— WHAT IS NEEDED —
In the listing that follows, the range to quote begins at the line that has "Instruction: Choose the" and ends after the line that has "Given: Click the house sidebar icon"; quote it verbatim and add nothing.

%%

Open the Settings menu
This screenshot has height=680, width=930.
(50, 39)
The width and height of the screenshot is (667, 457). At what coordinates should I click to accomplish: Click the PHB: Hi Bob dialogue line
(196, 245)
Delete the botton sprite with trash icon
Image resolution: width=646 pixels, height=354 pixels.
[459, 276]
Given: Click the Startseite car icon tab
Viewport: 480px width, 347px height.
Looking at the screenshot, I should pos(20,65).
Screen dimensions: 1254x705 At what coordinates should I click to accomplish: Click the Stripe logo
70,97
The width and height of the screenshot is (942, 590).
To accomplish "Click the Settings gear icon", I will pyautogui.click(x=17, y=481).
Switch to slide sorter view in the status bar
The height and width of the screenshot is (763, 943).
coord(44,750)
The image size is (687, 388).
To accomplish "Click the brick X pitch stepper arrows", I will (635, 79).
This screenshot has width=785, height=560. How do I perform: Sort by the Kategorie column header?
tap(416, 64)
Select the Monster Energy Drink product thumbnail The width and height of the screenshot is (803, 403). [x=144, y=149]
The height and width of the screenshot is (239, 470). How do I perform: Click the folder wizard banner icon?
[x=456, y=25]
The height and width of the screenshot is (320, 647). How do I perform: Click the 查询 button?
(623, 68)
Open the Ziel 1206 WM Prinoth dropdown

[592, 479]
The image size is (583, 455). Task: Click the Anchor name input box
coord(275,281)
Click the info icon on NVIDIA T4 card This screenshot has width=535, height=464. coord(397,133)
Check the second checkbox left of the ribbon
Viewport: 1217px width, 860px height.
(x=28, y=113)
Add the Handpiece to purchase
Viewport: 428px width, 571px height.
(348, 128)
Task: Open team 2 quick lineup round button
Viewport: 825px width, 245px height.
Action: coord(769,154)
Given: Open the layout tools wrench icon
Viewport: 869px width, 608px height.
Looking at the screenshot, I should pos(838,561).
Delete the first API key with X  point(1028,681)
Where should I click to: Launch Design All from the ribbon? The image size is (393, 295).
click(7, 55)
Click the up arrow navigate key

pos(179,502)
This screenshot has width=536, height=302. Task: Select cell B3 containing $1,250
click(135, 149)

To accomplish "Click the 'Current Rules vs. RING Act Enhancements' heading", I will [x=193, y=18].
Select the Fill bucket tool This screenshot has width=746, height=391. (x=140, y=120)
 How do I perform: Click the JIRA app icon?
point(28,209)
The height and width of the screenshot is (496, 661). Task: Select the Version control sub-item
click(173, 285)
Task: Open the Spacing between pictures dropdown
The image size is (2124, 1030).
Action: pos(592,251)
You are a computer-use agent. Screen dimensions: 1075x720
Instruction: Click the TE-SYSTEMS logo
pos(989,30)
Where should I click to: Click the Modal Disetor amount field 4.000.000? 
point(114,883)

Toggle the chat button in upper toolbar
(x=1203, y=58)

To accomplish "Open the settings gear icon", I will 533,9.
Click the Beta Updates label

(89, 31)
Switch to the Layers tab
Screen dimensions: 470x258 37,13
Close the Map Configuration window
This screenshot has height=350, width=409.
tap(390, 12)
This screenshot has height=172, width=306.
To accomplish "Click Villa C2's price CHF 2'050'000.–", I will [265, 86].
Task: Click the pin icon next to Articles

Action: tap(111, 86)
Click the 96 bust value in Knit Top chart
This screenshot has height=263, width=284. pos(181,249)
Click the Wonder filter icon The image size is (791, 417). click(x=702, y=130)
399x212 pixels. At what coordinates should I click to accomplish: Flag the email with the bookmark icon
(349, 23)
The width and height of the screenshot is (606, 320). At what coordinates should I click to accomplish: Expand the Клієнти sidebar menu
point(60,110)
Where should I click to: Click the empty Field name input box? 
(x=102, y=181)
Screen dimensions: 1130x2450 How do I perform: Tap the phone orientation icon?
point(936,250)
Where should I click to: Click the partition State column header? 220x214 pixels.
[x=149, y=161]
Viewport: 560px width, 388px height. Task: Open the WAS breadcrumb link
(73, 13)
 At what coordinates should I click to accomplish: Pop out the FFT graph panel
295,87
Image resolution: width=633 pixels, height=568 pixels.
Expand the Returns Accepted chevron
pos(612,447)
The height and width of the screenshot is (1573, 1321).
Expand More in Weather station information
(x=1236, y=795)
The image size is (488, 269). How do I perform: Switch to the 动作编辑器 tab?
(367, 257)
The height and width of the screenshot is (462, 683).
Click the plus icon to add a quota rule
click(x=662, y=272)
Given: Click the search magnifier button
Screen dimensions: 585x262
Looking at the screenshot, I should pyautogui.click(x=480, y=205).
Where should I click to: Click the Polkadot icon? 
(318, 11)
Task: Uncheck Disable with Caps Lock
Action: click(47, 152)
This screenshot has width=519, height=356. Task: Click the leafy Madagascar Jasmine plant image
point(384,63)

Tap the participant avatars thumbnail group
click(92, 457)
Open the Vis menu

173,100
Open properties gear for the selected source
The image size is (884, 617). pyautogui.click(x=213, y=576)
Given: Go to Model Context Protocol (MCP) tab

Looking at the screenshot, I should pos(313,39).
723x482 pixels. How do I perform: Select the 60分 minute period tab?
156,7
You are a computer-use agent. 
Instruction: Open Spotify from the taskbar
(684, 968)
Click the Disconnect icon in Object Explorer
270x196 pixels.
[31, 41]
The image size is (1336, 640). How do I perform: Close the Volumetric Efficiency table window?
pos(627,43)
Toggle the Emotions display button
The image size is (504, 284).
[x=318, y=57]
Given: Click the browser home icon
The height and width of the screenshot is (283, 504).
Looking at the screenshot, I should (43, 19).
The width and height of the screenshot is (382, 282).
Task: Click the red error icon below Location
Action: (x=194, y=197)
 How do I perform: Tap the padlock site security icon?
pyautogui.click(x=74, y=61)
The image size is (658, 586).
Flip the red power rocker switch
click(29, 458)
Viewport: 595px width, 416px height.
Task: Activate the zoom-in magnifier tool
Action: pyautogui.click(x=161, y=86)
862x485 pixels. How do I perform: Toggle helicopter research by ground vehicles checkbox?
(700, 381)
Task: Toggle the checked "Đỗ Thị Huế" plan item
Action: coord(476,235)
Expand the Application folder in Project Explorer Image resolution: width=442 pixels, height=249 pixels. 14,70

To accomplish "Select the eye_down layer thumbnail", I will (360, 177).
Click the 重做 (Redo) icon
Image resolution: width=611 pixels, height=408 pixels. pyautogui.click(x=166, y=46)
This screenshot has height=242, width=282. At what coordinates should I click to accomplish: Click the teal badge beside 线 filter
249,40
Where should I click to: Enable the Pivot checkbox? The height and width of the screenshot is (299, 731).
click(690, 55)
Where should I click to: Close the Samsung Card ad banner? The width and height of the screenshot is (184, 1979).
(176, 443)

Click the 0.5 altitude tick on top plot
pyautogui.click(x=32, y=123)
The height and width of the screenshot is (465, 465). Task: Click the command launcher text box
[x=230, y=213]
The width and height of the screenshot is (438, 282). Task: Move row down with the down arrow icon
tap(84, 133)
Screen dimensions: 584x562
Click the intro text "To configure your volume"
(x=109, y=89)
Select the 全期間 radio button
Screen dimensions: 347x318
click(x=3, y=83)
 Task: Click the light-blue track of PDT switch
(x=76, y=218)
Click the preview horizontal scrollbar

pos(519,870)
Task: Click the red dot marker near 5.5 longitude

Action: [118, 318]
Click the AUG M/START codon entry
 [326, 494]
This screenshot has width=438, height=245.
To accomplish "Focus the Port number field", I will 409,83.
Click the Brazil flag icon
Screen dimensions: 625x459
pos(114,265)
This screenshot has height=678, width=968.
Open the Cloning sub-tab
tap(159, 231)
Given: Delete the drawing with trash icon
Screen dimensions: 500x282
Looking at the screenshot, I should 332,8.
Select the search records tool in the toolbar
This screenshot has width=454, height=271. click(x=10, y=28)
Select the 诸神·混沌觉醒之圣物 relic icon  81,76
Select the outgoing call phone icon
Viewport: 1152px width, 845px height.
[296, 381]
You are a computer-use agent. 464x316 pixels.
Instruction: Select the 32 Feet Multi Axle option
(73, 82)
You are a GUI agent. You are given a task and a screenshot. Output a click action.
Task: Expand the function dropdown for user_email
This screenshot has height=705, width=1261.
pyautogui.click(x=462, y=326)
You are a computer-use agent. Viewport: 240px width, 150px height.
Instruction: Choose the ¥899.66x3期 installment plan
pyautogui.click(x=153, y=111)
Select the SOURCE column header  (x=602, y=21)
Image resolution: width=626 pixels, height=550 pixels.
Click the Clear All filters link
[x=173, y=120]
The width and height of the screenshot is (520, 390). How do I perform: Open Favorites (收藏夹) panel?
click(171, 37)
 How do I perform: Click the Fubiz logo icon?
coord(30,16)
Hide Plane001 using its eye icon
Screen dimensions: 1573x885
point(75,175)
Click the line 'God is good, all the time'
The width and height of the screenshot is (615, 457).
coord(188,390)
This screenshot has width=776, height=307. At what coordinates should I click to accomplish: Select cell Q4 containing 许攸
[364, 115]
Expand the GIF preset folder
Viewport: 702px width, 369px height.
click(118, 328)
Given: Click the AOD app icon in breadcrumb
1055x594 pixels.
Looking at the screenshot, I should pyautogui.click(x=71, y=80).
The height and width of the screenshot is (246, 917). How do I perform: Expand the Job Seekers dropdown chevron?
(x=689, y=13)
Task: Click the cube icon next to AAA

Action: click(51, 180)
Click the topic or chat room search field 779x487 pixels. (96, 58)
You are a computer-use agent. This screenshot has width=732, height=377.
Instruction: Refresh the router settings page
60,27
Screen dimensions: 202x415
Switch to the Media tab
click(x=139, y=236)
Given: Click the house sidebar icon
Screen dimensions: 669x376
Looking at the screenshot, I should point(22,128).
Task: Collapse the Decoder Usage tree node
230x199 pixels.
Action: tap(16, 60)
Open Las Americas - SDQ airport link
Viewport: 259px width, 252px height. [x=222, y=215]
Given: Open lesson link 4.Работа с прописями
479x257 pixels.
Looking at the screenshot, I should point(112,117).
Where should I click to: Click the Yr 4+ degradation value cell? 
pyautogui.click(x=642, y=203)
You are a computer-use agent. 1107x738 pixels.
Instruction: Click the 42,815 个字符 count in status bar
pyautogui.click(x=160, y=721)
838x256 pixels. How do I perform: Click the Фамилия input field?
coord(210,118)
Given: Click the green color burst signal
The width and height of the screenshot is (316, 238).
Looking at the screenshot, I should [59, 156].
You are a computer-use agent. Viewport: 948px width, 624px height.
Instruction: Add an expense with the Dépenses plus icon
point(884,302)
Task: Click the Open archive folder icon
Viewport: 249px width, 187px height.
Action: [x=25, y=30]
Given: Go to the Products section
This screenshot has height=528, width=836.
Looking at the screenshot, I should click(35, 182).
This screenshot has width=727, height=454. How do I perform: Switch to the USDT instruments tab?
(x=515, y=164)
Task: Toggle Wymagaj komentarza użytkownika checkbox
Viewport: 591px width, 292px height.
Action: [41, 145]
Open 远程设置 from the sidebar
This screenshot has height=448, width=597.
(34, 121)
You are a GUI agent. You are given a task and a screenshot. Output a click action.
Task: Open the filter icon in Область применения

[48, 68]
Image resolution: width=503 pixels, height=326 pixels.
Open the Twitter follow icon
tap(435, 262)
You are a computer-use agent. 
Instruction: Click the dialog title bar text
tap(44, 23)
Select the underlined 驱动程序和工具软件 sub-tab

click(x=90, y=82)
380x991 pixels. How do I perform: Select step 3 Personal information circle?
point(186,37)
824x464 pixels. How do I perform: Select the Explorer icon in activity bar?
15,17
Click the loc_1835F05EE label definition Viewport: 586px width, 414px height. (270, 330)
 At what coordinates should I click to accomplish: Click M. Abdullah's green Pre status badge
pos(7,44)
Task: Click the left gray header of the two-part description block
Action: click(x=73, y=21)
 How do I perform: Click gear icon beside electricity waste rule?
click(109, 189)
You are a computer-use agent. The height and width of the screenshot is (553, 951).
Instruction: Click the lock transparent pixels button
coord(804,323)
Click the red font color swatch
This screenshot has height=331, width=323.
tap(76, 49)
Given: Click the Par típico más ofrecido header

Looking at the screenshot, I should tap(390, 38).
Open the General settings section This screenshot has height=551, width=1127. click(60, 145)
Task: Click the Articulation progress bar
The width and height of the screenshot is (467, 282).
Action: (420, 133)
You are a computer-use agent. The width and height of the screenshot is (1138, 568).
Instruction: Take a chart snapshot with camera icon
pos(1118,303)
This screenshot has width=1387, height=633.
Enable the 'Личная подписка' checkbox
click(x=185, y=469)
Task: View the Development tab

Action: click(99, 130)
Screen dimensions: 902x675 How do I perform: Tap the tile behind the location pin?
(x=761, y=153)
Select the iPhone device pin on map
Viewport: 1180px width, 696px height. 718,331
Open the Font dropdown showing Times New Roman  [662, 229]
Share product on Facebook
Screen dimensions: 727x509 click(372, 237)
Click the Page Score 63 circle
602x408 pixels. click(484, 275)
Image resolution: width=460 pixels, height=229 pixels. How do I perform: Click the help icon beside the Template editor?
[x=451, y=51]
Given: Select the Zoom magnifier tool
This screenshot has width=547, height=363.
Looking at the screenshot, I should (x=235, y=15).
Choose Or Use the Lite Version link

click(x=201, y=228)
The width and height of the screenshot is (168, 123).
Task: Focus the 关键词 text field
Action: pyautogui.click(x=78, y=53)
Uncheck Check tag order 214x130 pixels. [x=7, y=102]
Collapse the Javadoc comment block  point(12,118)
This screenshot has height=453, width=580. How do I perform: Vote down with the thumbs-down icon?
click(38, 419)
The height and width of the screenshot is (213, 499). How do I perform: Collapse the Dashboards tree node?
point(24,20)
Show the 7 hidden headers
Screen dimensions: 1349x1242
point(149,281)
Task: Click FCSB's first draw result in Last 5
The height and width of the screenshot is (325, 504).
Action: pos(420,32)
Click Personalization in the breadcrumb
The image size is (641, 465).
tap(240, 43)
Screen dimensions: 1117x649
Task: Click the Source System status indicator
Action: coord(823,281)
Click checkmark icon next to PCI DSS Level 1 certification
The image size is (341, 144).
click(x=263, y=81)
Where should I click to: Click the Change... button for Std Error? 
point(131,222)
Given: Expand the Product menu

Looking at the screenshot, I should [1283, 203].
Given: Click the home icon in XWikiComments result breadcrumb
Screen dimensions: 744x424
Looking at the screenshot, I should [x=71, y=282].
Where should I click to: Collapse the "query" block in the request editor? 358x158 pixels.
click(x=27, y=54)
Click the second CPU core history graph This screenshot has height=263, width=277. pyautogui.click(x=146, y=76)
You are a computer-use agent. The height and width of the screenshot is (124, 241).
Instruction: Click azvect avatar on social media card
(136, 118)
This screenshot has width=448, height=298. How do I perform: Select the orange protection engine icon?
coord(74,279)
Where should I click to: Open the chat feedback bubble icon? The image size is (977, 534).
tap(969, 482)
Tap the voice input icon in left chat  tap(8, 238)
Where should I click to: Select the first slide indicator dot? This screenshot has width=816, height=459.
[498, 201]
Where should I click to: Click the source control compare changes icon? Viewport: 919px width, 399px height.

%%

— TASK RESULT —
Instruction: Choose the ¥899.66x3期 installment plan
pyautogui.click(x=153, y=111)
Select the SOURCE column header  (x=602, y=21)
Image resolution: width=626 pixels, height=550 pixels.
Click the Clear All filters link
[x=173, y=120]
The width and height of the screenshot is (520, 390). How do I perform: Open Favorites (收藏夹) panel?
click(171, 37)
 How do I perform: Click the Fubiz logo icon?
coord(30,16)
Hide Plane001 using its eye icon
Screen dimensions: 1573x885
point(75,175)
Click the line 'God is good, all the time'
The width and height of the screenshot is (615, 457).
coord(188,390)
This screenshot has width=776, height=307. At what coordinates should I click to accomplish: Select cell Q4 containing 许攸
[364, 115]
Expand the GIF preset folder
Viewport: 702px width, 369px height.
click(118, 328)
Given: Click the AOD app icon in breadcrumb
1055x594 pixels.
Looking at the screenshot, I should pyautogui.click(x=71, y=80).
The height and width of the screenshot is (246, 917). How do I perform: Expand the Job Seekers dropdown chevron?
(x=689, y=13)
Task: Click the cube icon next to AAA

Action: click(51, 180)
Click the topic or chat room search field 779x487 pixels. (96, 58)
You are a computer-use agent. This screenshot has width=732, height=377.
Instruction: Refresh the router settings page
60,27
Screen dimensions: 202x415
Switch to the Media tab
click(x=139, y=236)
Given: Click the house sidebar icon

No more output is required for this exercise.